A primeira coisa que logo desperta a curiosidade no longa é o fato de a história se passar na Antártida, mas ter sido gravada nos Estúdios Globo, no Rio de Janeiro. E talvez esse seja o ponto alto do filme. O uso da tecnologia Unreal é muito bem-vindo; os cenários conseguem trazer a imersão e passar a sensação de isolamento que a obra pede, mesmo que grande parte dela aconteça dentro da estação de pesquisa.

Mas, quando vamos para a história, falta muito. Falar de abuso em 2026 abre inúmeras formas de abordagem, mas o roteiro de Claudia Jouvin se prende apenas a um fator principal: o de que todos os homens são potenciais agressores. O que é realmente verdade, mas é muito pouco para tratar do tema em profundidade. Isso acontece porque o longa não dá espaço para explorar as nuances dos personagens. Dessa forma, o filme se torna repetitivo e monotemático, o que afeta principalmente a jornada da subcomandante Elisabeth que não consegue encontrar muito o que explorar em sua investigação.

O filme até pincela a história de outros personagens, como a relação entre Marina e Vicente, que aborda um outro tipo de abuso. Porém, mesmo sendo uma das subtramas mais interessantes e contando com as melhores atuações da obra, tudo se resolve de forma apressada com apenas uma frase no final.

Leandra Leal no filme ANTÁRTIDA. Crédito: Divulgação/Paris Filmes

O elenco estrelado é outro ponto alto da produção. Mesmo sendo prejudicados, às vezes, por um roteiro que não se interessa por eles. A personagem que mais sente isso é, justamente, aquela que deveria estar no centro da trama. Marina Ruy Barbosa vive uma Inês que transmite um sofrimento legítimo, mas que se perde em meio a gritos de desespero que não aprofundam suas dores. O ignora o fato de ela ser uma cientista desrespeitada naquele ambiente, ou o peso de sofrer a dor de uma violência sem ter memórias claras do ocorrido. Essa amnésia deveria levá-la a desconfiar de todos, mas esse medo potencial também não fica evidente na tela.

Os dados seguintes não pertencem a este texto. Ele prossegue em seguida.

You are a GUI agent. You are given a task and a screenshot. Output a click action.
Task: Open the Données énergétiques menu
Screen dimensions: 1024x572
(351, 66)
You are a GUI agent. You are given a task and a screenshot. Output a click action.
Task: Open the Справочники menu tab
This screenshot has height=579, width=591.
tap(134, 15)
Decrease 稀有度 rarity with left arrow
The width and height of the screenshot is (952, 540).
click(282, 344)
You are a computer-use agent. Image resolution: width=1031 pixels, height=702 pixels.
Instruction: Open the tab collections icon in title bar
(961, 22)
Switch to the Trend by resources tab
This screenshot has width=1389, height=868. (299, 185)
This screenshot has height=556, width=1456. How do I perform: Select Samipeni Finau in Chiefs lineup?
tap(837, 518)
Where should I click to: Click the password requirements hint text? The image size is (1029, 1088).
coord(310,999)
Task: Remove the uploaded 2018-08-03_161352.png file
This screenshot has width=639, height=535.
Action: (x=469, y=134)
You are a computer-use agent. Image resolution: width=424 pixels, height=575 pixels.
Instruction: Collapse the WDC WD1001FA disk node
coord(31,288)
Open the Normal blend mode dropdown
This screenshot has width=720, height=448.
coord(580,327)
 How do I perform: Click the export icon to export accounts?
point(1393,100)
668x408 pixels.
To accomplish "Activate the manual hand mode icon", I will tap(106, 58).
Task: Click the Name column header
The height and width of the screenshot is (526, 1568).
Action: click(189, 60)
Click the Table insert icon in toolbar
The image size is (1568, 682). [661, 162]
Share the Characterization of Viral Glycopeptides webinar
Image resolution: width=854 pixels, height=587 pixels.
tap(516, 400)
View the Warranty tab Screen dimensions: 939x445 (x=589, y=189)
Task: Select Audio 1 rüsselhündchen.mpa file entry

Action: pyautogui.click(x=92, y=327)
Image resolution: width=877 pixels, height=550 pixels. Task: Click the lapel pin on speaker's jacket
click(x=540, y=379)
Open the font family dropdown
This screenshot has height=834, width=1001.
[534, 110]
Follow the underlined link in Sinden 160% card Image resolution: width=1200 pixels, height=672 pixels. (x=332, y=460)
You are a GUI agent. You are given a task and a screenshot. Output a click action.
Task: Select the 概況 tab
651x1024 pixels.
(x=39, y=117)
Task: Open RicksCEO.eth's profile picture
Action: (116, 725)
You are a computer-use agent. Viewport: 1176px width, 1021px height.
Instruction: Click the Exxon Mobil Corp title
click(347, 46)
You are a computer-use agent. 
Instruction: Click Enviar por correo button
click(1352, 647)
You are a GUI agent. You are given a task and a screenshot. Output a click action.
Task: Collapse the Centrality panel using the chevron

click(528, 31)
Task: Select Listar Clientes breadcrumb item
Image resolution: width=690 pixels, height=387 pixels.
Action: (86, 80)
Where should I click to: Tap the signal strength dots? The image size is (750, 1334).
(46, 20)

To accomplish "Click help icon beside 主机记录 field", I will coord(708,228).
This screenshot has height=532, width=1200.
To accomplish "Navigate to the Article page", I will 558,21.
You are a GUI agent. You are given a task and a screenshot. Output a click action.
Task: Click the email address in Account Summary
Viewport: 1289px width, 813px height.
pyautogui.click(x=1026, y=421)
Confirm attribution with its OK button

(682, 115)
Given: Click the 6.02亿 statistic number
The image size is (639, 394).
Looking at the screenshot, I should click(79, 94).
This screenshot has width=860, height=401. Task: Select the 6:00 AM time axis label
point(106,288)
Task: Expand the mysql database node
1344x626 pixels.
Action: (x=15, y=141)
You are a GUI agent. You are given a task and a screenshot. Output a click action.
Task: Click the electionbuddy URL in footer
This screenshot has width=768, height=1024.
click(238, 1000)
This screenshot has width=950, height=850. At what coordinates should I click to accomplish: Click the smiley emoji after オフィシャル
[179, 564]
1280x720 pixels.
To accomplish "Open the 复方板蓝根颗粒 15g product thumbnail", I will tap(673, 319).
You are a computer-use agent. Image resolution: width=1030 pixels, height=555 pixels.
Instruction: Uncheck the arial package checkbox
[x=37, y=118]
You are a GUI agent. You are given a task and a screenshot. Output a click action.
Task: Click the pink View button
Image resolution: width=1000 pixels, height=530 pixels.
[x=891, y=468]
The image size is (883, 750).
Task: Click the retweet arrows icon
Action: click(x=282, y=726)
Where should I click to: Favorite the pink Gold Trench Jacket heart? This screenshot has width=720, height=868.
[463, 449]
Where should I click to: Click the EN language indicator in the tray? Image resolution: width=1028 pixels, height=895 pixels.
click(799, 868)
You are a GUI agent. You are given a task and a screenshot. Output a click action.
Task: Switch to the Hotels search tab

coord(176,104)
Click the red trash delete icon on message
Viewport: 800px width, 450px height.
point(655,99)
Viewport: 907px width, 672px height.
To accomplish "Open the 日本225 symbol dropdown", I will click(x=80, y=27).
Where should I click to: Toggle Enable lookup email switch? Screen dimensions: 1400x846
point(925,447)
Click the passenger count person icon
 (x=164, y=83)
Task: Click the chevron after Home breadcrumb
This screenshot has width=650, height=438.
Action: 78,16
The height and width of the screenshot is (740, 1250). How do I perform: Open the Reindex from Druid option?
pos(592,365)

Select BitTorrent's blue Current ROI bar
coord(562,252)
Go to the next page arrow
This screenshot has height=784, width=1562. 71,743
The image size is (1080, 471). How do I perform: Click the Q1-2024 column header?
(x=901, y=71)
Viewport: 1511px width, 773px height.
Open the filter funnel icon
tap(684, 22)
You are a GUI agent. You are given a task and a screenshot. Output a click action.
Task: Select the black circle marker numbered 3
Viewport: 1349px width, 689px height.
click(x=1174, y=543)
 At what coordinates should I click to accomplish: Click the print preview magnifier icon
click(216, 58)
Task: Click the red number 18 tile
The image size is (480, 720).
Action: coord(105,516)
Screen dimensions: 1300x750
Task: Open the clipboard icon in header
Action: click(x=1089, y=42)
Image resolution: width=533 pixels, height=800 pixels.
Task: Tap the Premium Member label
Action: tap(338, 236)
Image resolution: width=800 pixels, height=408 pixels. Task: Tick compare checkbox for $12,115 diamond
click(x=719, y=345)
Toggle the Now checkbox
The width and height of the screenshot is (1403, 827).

Bruno Safadi busca trazer um ambiente claustrofóbico para o filme, num estilo Alien: O Oitavo Passageiro, algo que ele citou em coletiva de imprensa com equipe e elenco, ser um pedido da própria Andrea Beltrão. A atriz, inclusive, buscou inspiração na Tenente Ellen Ripley para construir sua personagem, e ambos têm êxito nessa atmosfera. É aqui que o ambiente da Antártida se justifica, já que essas mulheres acabam presas junto a um monstro (ou vários) desta vez muito mais real que o alienígena de Ridley Scott.

Andrea Beltrão no filme ANTÁRTIDA. Crédito: Divulgação/Paris Filmes

Antártida é um filme que se apoia na tecnologia e abordando um tema necessário, mas que, ao fim, deixa a sensação de decepção. Essa impressão é reforçada pela forma como a situação é resolvida no desfecho. É um filme que promete muito mais do que a história acaba entregando.